Methods: This UK Biobank study comprised two independent phases: a discovery phase to identify candidate proteins, and a validation phase to apply these proteins to risk prediction for severe diverticulitis (multiple inpatient admissions or operative management). In the discovery phase, linear and least absolute shrinkage and selection operator regression models were fit to identify proteins associated with a history of severe diverticulitis. A proteomic risk score was derived from these proteins, and associations with other conditions were explored using a phenome-wide association study (PheWAS). In the validation phase, a Cox proportional hazards model was fit with an outcome of incident severe diverticulitis in the follow-up period. Covariates were age, sex, body mass index, a healthy diet score, a polygenic risk score, and plasma proteome terms. Model performance was quantified through area under the receiver operating characteristics curve (AUC) and compared to a base model without genetic or proteomics terms through a likelihood ratio test. Associations were reported as hazard ratios with 95% confidence intervals.
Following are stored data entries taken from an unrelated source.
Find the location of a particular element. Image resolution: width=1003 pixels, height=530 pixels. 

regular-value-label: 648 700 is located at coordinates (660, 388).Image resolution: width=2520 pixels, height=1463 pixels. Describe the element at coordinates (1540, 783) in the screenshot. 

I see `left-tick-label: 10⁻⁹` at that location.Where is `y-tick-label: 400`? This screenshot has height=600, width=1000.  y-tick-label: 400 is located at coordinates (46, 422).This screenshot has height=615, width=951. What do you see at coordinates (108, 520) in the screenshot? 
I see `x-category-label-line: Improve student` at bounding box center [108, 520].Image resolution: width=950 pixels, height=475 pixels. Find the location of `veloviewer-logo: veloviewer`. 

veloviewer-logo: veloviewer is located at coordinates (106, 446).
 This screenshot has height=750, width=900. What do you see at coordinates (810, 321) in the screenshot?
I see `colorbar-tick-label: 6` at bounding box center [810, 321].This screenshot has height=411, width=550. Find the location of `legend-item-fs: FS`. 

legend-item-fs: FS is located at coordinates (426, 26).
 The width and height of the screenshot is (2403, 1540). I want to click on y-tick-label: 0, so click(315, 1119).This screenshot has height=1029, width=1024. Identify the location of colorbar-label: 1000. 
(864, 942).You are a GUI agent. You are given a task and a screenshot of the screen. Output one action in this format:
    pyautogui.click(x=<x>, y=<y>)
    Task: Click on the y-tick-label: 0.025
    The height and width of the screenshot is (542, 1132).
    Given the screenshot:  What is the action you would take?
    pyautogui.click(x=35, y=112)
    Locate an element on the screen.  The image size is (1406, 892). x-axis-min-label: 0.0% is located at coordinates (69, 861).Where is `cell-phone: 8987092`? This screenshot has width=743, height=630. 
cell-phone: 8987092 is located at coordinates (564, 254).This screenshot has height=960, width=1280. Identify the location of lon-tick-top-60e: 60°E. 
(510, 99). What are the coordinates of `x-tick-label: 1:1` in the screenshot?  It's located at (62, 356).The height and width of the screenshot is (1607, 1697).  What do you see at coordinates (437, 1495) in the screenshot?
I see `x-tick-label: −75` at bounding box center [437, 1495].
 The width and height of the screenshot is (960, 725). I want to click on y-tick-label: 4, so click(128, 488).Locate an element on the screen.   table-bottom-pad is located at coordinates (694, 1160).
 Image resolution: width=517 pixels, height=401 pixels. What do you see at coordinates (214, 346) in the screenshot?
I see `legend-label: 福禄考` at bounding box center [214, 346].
Results: The discovery group included 651 cases of severe diverticulitis and 19,100 controls with mean [SD] age of 57 years [8] and 54% female. The validation group included 505 cases and 18,905 controls with mean [SD] age of 57 [8] and 55% female. There were 18 proteins associated with severe diverticulitis in the discovery phase. The full Cox model including the polygenic risk score and protein terms outperformed the base model (12-year AUC base model 0.67, full model 0.72, p < 0.01) (Figure 1A). The diverticulitis proteomic risk score was associated with renal and cardiometabolic conditions in the PheWAS (Figure 1B). Both the polygenic risk score (HR [95% CI] 1.35 [1.24 – 1.48]) and proteomic risk score (HR [95% CI] 1.32 [1.19 – 1.46]) remained associated with incident severe diverticulitis when controlling for demographics and dietary habits (Figure 1C).
Conclusion: Plasma proteomic profiles complemented a risk stratification approach based on genetic and lifestyle factors. Personalized multi-omic profiles may augment shared decision-making frameworks when considering operative options for diverticulitis.